This paper describes the application of the maximum likelihood statistical technique to back calculation of shear strength parameters of joints. The approach adopted assumes that the factors of safety against shear failure along discontinuity surfaces are log-normally distributed and it seeks the values of cohesion and friction angle that maximize the frequency distribution of factors of safety around one. Using this method, the cohesion and friction angle values of the two dominant joint sets in an open pit mine are estimated from 48 failed and 46 unfailed cases of plane failure geometries. Further shear strength estimation studies using conventional back-analysis and laboratory testing are also carried out and these show that the results obtained from the three approaches are all in good agreement.

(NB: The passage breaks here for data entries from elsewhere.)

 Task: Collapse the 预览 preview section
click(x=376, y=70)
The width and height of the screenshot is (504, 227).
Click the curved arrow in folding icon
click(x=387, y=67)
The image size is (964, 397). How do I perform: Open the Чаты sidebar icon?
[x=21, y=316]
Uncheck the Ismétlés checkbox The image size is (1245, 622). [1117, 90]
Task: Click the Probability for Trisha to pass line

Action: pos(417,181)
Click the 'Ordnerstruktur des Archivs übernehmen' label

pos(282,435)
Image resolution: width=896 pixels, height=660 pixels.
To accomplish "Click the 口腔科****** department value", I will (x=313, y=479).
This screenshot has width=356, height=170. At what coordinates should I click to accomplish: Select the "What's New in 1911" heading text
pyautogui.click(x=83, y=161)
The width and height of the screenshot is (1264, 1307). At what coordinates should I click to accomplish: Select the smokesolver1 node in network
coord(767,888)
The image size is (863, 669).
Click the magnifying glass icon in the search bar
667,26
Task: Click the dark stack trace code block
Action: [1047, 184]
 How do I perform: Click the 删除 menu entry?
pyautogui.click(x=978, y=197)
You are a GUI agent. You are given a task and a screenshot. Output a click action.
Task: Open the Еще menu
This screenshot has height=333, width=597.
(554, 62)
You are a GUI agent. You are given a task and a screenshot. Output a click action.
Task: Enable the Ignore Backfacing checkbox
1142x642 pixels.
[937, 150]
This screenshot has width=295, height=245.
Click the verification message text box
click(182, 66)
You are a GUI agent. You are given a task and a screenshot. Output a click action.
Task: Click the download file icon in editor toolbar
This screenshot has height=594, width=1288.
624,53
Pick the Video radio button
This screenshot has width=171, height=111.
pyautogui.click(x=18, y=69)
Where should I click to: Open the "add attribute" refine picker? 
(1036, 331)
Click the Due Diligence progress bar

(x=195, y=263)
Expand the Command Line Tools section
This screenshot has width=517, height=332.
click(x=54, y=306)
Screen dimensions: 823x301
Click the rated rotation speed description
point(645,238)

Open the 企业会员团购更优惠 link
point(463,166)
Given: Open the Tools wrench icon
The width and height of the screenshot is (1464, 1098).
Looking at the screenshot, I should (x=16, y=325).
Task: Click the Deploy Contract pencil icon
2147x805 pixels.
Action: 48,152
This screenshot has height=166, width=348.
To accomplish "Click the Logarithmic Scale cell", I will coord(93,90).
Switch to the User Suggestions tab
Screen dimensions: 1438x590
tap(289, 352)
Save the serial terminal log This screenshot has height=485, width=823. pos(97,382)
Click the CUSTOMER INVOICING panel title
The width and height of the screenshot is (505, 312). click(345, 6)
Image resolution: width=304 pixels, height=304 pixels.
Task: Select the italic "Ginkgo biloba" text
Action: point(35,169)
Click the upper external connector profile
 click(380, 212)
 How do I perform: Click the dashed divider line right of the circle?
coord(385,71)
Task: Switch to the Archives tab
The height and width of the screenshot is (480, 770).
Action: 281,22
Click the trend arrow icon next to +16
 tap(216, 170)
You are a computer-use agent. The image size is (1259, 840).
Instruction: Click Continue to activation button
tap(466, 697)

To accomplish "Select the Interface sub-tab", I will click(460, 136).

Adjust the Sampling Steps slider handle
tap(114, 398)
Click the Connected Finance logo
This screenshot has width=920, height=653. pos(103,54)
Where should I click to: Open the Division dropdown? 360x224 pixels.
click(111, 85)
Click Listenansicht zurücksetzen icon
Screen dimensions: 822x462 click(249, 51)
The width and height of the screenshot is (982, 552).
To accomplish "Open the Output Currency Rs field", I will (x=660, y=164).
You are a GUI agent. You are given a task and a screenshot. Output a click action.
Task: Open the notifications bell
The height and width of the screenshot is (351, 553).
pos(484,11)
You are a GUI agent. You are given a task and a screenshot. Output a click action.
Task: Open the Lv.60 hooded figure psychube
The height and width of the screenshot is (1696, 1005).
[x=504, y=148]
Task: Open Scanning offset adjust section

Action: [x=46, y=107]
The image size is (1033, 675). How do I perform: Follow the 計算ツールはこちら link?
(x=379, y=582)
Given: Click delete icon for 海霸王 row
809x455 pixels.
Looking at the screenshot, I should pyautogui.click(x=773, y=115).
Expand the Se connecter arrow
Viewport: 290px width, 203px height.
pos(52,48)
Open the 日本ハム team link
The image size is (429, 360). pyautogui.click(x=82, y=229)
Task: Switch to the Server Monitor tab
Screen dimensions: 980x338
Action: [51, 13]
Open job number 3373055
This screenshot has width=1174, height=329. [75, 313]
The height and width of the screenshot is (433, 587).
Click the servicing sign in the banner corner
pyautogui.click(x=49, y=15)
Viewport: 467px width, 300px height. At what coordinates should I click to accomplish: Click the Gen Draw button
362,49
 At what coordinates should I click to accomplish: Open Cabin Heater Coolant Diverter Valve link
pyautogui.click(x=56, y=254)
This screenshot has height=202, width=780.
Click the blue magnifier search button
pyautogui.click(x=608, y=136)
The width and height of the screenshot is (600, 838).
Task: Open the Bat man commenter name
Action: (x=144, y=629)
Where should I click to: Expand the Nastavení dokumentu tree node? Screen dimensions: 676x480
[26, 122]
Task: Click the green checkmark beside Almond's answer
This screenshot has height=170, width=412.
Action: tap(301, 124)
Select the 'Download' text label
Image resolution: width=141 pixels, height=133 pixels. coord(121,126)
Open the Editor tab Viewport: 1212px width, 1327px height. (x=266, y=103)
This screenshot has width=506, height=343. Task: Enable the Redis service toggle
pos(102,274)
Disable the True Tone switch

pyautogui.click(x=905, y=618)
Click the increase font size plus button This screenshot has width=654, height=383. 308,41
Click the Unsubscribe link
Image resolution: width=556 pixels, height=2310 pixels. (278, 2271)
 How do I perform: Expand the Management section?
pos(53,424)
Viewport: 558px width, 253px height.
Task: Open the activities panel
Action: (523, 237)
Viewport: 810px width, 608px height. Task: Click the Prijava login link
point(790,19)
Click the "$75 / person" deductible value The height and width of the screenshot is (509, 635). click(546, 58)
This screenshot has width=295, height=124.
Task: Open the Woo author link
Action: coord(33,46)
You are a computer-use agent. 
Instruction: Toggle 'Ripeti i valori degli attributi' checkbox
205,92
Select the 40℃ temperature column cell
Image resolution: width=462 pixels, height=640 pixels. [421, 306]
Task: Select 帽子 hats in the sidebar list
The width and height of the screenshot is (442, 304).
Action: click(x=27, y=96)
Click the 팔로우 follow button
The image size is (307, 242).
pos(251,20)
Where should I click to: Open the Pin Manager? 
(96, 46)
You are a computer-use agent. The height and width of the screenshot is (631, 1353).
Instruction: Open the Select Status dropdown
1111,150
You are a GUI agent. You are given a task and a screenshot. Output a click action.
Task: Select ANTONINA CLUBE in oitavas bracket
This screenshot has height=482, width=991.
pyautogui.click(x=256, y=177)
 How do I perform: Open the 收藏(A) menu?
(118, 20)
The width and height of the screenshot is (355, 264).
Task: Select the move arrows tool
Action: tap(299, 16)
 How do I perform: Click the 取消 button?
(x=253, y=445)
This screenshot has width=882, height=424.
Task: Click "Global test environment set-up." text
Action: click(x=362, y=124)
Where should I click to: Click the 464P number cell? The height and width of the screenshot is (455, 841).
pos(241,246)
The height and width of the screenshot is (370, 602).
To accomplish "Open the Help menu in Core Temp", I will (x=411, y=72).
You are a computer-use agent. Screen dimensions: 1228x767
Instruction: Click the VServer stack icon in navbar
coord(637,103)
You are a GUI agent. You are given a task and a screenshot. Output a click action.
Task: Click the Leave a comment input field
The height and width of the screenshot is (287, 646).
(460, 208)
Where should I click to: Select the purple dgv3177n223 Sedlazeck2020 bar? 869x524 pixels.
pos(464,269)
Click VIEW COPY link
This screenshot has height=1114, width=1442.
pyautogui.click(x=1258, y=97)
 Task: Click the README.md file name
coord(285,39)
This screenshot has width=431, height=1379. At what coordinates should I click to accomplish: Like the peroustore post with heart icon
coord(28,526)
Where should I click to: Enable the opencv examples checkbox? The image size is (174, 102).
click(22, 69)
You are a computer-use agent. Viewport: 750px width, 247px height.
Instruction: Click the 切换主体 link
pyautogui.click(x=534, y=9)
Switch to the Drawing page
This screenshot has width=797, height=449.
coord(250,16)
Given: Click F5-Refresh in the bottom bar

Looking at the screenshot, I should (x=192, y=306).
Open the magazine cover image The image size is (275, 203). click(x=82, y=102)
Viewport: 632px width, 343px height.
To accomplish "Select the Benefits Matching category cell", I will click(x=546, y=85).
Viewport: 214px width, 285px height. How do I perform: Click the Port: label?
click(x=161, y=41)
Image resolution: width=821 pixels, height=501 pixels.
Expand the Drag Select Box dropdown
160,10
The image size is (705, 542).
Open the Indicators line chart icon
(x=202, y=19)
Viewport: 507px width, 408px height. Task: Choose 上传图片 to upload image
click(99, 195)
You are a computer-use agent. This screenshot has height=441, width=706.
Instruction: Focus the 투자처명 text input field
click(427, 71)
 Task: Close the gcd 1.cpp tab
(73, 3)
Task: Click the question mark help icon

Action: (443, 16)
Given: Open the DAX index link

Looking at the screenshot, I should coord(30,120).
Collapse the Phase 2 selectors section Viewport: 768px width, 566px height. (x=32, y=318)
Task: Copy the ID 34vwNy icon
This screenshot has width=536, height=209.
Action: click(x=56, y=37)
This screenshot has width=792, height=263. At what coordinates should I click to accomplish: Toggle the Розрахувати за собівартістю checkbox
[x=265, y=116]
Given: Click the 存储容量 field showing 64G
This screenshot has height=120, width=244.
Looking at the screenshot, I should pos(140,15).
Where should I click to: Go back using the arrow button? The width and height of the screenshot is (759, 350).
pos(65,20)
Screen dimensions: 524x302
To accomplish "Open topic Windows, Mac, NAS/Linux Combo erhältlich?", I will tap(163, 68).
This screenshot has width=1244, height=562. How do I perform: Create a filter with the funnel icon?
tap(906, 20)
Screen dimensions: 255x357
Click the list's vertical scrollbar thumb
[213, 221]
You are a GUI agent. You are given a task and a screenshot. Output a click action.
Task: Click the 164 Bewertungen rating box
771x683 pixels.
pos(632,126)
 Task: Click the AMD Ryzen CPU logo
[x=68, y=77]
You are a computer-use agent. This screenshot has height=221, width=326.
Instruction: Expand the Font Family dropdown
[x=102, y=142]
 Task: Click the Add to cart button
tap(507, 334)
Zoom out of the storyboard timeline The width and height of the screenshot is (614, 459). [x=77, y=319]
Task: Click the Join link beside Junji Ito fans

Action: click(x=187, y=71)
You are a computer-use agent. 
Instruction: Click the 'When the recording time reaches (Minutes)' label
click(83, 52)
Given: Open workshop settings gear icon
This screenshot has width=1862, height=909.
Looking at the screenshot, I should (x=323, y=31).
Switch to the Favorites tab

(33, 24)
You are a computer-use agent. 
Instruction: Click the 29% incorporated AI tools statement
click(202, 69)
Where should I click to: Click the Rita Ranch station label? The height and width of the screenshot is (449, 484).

A realistic determination of shear strength of discontinuities is the prime importance in designing rock slopes. Laboratory determination of discontinuity cohesion and friction angle involves uncertainties due to the insufficient sample size to represent in-situ conditions. Back-analysis of actual failed cases provides more realistic results and thus is the preferred method over laboratory testing when there is sufficient data available for statistical analysis. This paper describes the application of maximum likelihood statistical technique as a back-analysis tool for estimating the cohesion and friction angle of joints. The approach is similar to that used by Salamon and Munro (1967) for estimating strength of coal pillars. The in-situ data used comes from the Chuquicamata open pit mine in Chile, where the two main joint sets are known to play a significant role in the overall stability of the mine''s west wall.